The NCUA argued, though, that since it is the prudential regulator of FICUs, it possesses and is able to bring to bear a broader arsenal of enforcement tools than is available to the CFPB when dealing with problem credit unions.
The move would also, according to NCUA, "address the inherent unfairness that occurs when aggressive punitive fines are imposed on FICUs and their member owners, minimize unnecessary examination costs for FICUs, and protect consumers in a way that is fair while also maintaining a level playing field for all parties involved.”
McWatters stated in the letter, “As not-for-profit, consumer-owned and -controlled financial institutions, FICUs serve a unique, positive role for consumers in today’s financial services marketplace. I believe that role can and should be distinguished from the role played by for-profit, investor-owned and–controlled financial institutions.”
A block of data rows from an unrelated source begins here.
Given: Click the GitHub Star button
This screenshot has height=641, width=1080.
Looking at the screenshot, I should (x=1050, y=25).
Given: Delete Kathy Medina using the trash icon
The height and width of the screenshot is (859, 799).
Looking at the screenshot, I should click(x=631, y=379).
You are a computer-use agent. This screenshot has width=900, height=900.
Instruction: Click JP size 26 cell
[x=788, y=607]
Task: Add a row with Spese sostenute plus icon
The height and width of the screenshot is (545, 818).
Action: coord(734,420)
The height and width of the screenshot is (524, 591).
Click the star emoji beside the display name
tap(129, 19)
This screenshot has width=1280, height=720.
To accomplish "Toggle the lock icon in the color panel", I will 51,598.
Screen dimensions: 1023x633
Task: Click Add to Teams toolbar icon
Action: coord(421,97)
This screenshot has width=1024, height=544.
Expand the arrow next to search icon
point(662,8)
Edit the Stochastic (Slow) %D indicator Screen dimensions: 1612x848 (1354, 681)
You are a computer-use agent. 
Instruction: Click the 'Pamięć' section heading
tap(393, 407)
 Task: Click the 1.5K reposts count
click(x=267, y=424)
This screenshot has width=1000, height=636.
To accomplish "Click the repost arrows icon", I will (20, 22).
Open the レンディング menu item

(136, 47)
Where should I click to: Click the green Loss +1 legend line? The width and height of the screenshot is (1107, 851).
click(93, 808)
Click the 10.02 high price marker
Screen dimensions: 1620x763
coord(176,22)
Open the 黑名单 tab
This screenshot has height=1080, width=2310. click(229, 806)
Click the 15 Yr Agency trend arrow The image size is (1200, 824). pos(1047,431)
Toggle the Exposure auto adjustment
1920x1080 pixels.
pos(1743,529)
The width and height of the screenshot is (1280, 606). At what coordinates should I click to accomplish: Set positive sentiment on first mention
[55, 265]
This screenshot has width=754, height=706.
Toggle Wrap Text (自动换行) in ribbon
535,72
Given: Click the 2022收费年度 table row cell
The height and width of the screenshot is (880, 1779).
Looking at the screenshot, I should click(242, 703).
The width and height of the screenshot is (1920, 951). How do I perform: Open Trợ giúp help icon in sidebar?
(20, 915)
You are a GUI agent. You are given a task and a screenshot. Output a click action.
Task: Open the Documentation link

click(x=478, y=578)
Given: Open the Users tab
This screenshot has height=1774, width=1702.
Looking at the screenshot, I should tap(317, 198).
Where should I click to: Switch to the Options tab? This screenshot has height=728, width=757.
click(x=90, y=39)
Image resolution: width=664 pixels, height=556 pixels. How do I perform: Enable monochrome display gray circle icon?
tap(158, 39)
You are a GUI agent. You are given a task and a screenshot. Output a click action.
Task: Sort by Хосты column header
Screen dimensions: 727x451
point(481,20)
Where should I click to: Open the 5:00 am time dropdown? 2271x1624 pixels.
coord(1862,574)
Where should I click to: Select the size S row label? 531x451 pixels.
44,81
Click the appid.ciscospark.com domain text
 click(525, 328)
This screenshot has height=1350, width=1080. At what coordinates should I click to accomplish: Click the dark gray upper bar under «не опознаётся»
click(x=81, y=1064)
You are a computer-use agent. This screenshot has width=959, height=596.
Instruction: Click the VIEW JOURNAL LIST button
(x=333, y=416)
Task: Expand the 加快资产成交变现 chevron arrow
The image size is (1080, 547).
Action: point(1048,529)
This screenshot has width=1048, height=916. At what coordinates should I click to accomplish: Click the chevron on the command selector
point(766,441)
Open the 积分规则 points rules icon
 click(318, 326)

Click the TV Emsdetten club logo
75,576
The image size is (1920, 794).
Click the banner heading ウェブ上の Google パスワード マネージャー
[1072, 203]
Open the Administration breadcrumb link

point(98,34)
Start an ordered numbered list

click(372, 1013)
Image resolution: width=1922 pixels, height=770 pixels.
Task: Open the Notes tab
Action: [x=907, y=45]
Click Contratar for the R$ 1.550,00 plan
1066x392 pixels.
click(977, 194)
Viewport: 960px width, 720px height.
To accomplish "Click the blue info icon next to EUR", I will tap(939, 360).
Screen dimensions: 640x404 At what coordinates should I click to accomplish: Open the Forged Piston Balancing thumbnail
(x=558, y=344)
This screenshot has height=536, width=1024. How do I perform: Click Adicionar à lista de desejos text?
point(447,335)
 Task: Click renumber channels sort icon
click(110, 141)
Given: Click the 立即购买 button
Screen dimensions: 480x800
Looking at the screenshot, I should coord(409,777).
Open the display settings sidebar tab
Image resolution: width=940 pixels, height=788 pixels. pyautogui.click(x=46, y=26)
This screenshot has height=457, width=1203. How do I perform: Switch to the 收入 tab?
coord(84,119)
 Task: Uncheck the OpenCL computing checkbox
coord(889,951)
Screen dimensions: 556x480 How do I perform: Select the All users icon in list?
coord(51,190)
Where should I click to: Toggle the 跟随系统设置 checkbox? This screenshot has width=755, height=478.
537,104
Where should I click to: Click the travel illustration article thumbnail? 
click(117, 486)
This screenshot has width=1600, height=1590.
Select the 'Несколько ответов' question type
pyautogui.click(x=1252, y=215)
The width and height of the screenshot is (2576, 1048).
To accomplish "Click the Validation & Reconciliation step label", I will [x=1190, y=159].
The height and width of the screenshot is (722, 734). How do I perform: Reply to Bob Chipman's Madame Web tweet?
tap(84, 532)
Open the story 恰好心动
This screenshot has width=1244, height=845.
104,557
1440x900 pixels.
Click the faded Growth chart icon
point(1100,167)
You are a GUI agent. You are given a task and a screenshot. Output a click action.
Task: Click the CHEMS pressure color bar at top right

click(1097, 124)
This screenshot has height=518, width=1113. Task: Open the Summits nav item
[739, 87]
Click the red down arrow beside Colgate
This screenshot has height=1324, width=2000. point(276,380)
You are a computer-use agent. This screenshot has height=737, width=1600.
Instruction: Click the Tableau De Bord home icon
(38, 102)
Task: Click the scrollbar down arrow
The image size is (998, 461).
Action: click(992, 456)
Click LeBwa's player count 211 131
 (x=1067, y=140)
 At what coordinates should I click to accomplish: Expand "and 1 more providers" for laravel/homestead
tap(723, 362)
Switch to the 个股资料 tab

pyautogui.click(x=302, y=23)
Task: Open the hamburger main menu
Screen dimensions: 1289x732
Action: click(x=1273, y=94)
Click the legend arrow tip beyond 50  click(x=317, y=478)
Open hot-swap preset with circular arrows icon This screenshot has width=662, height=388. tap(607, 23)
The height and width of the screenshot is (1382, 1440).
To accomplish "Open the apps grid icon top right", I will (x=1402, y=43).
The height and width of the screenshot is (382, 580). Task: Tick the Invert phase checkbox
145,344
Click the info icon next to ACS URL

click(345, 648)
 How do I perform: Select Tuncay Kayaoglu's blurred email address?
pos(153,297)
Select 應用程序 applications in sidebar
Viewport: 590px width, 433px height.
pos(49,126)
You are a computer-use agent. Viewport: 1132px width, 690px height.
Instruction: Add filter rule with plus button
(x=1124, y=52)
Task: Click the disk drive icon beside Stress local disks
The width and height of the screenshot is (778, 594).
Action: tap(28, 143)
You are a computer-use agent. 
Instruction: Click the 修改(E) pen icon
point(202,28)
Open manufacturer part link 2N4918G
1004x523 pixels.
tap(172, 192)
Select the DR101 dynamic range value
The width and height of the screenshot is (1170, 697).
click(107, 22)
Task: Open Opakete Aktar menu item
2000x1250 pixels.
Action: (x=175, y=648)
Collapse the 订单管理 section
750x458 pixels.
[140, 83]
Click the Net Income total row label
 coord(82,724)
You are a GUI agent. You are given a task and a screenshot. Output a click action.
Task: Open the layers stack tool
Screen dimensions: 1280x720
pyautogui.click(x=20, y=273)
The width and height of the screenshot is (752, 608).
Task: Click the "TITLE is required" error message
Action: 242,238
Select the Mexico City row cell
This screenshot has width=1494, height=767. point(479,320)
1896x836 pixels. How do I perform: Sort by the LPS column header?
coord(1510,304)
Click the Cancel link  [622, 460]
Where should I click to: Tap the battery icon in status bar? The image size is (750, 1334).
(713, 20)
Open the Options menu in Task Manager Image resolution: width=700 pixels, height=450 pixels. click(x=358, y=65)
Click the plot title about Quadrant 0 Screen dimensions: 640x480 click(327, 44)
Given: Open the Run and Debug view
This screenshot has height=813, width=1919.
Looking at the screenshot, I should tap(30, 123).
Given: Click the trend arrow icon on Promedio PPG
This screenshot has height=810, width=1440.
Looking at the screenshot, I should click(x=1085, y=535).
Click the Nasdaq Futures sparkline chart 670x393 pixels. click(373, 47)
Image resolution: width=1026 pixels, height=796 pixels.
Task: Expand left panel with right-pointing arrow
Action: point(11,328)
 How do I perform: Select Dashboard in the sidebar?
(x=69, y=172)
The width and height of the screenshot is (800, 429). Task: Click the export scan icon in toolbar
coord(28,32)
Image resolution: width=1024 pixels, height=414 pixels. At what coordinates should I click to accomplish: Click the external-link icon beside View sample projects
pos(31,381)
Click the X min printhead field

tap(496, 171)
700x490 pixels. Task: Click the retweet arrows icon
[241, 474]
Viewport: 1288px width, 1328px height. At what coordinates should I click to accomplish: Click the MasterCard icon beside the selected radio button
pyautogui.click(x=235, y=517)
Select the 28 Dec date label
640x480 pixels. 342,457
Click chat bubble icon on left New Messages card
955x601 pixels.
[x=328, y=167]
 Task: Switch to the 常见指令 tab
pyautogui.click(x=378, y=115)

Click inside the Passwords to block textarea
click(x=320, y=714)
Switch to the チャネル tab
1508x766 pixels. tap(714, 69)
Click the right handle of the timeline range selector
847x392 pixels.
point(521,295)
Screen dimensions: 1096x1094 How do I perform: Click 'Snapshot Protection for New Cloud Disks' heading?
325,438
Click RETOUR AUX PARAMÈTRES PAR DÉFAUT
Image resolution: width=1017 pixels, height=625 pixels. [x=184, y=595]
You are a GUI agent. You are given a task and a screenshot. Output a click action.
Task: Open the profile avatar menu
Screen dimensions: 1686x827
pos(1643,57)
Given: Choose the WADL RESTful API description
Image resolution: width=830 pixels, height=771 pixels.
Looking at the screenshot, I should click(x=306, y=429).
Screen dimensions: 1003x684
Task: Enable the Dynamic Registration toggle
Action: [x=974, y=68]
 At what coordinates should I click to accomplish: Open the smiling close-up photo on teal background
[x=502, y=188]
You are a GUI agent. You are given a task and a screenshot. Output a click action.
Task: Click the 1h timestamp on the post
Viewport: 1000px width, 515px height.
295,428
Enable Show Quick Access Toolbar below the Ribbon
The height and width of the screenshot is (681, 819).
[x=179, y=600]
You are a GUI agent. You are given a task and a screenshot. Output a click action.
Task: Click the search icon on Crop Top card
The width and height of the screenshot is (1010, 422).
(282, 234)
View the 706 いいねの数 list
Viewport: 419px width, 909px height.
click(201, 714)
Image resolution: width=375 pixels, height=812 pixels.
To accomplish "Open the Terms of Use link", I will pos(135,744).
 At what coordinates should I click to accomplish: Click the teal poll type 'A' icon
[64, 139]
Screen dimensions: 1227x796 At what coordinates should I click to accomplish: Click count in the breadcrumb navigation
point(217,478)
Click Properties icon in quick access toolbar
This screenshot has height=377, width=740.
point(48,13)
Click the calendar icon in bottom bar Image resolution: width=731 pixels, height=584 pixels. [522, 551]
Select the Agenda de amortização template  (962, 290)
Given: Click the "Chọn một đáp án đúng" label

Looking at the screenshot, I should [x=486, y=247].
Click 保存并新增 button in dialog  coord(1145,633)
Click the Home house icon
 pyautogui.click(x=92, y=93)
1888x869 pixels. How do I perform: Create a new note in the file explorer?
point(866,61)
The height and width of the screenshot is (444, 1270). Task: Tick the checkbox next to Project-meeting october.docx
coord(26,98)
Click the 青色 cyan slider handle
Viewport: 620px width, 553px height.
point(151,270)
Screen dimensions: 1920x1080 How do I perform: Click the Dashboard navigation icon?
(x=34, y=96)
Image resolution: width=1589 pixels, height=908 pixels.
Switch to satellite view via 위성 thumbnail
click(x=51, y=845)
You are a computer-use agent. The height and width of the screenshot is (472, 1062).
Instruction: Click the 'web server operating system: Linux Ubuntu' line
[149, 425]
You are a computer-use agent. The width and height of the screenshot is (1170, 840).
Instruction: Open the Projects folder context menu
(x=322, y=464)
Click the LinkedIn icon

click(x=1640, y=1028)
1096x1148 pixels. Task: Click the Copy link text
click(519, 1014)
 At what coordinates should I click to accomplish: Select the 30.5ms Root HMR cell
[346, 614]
However, the NCUA is not trying to cut the CFPB out of the process. McWatters added that this requested change would not affect the CFPB’s exclusive rulemaking authority over federally insured credit unions, and the bureau would still be able to take enforcement action if it determined NCUA was not adequately enforcing consumer protection laws.
Instead, McWatters explained that shifting authority would free up the CFPB’s examination and enforcement resources to focus on larger investor-owned, for-profit institutions while continuing to provide consumer protections for credit union members.
“I believe granting federally insured credit unions an exemption from Section 1025 will help ensure they are treated fairly and equitably while also maintaining consumer protections and a level playing field for all parties involved,” McWatters said.